Content starts
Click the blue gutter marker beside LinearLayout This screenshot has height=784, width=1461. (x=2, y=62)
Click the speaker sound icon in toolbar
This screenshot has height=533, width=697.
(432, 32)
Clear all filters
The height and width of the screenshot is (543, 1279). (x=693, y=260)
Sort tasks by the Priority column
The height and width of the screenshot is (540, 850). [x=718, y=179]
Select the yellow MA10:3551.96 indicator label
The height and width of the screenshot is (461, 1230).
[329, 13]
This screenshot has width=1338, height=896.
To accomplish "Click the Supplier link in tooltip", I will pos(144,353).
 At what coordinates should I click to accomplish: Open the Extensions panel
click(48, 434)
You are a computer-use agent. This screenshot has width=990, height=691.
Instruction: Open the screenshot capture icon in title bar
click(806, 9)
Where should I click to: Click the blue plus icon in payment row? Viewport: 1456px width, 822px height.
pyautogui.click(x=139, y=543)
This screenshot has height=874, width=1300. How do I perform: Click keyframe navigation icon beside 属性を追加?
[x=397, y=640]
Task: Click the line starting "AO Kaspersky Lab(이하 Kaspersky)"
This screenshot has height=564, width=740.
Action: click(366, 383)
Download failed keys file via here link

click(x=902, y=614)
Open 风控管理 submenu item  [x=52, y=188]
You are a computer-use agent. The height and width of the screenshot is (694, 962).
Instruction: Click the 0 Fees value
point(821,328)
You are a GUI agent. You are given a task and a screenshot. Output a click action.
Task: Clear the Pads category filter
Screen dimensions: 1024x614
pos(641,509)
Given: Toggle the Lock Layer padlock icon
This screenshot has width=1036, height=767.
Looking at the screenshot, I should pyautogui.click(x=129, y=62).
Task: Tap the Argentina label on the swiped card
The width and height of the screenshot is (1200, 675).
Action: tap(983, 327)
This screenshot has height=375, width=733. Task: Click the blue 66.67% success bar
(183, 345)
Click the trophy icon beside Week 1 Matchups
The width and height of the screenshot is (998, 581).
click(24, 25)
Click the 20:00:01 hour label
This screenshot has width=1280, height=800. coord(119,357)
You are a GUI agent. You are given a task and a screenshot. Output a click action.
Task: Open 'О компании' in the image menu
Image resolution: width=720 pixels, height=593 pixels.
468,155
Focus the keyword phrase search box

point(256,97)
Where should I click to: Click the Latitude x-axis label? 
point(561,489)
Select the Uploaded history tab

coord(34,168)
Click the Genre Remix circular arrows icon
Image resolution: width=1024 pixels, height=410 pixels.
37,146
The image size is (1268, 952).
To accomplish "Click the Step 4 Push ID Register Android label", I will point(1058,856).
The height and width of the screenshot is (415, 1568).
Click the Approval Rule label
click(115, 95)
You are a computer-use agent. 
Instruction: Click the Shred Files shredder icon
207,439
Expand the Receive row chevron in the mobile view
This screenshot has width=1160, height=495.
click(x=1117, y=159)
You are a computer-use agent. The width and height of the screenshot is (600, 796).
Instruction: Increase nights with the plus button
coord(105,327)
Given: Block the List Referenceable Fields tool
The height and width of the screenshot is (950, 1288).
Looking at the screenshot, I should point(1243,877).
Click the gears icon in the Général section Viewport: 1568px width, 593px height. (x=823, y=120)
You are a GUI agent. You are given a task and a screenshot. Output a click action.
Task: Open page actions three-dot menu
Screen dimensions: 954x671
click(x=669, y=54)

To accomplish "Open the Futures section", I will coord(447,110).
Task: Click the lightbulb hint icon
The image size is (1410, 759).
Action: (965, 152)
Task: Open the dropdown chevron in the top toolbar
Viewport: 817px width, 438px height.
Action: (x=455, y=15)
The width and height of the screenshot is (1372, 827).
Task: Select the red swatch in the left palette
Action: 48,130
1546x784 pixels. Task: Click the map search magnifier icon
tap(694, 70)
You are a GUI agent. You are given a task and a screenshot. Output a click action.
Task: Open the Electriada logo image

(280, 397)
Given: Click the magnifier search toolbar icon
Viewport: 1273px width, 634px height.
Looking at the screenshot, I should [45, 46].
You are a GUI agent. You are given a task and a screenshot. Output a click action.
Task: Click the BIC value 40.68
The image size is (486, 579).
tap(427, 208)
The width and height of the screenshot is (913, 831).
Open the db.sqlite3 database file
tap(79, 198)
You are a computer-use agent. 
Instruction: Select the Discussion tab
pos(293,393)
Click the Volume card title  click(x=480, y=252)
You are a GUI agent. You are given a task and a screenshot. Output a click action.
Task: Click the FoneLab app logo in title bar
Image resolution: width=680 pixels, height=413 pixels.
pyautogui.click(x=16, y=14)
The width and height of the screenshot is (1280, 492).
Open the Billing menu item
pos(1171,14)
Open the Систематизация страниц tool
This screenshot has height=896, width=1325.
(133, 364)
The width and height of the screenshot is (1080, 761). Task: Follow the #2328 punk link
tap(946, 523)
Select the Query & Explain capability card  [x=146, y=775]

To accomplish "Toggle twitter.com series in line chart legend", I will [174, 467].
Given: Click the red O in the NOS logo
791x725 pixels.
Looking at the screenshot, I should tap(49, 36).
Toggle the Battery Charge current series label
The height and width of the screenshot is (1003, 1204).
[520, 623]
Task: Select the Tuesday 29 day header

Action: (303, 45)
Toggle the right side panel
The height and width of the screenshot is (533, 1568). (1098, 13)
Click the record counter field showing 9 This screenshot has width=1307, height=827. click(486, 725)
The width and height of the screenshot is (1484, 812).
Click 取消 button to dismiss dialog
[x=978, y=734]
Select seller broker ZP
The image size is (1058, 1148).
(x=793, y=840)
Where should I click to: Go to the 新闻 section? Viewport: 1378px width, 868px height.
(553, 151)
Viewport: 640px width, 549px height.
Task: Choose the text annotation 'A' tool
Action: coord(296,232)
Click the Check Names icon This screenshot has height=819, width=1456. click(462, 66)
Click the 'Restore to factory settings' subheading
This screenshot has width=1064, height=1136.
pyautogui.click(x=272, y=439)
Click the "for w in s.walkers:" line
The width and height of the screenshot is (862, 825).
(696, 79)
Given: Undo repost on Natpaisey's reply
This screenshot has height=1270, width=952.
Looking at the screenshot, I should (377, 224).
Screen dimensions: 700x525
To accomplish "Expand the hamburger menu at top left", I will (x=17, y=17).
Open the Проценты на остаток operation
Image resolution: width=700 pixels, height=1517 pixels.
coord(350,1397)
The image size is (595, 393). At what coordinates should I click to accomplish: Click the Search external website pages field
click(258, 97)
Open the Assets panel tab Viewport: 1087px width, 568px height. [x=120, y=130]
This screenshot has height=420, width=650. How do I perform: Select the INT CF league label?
Content ends
▶ EXERCISE GOAL
Write down, word for word, the lines above from the one containing "Task: Click the line" through the one containing "Task: Tap the", both ends included.

▶ RESPONSE TO THE TASK
Task: Click the line starting "AO Kaspersky Lab(이하 Kaspersky)"
This screenshot has height=564, width=740.
Action: click(366, 383)
Download failed keys file via here link

click(x=902, y=614)
Open 风控管理 submenu item  [x=52, y=188]
You are a computer-use agent. The height and width of the screenshot is (694, 962).
Instruction: Click the 0 Fees value
point(821,328)
You are a GUI agent. You are given a task and a screenshot. Output a click action.
Task: Clear the Pads category filter
Screen dimensions: 1024x614
pos(641,509)
Given: Toggle the Lock Layer padlock icon
This screenshot has width=1036, height=767.
Looking at the screenshot, I should pyautogui.click(x=129, y=62).
Task: Tap the Argentina label on the swiped card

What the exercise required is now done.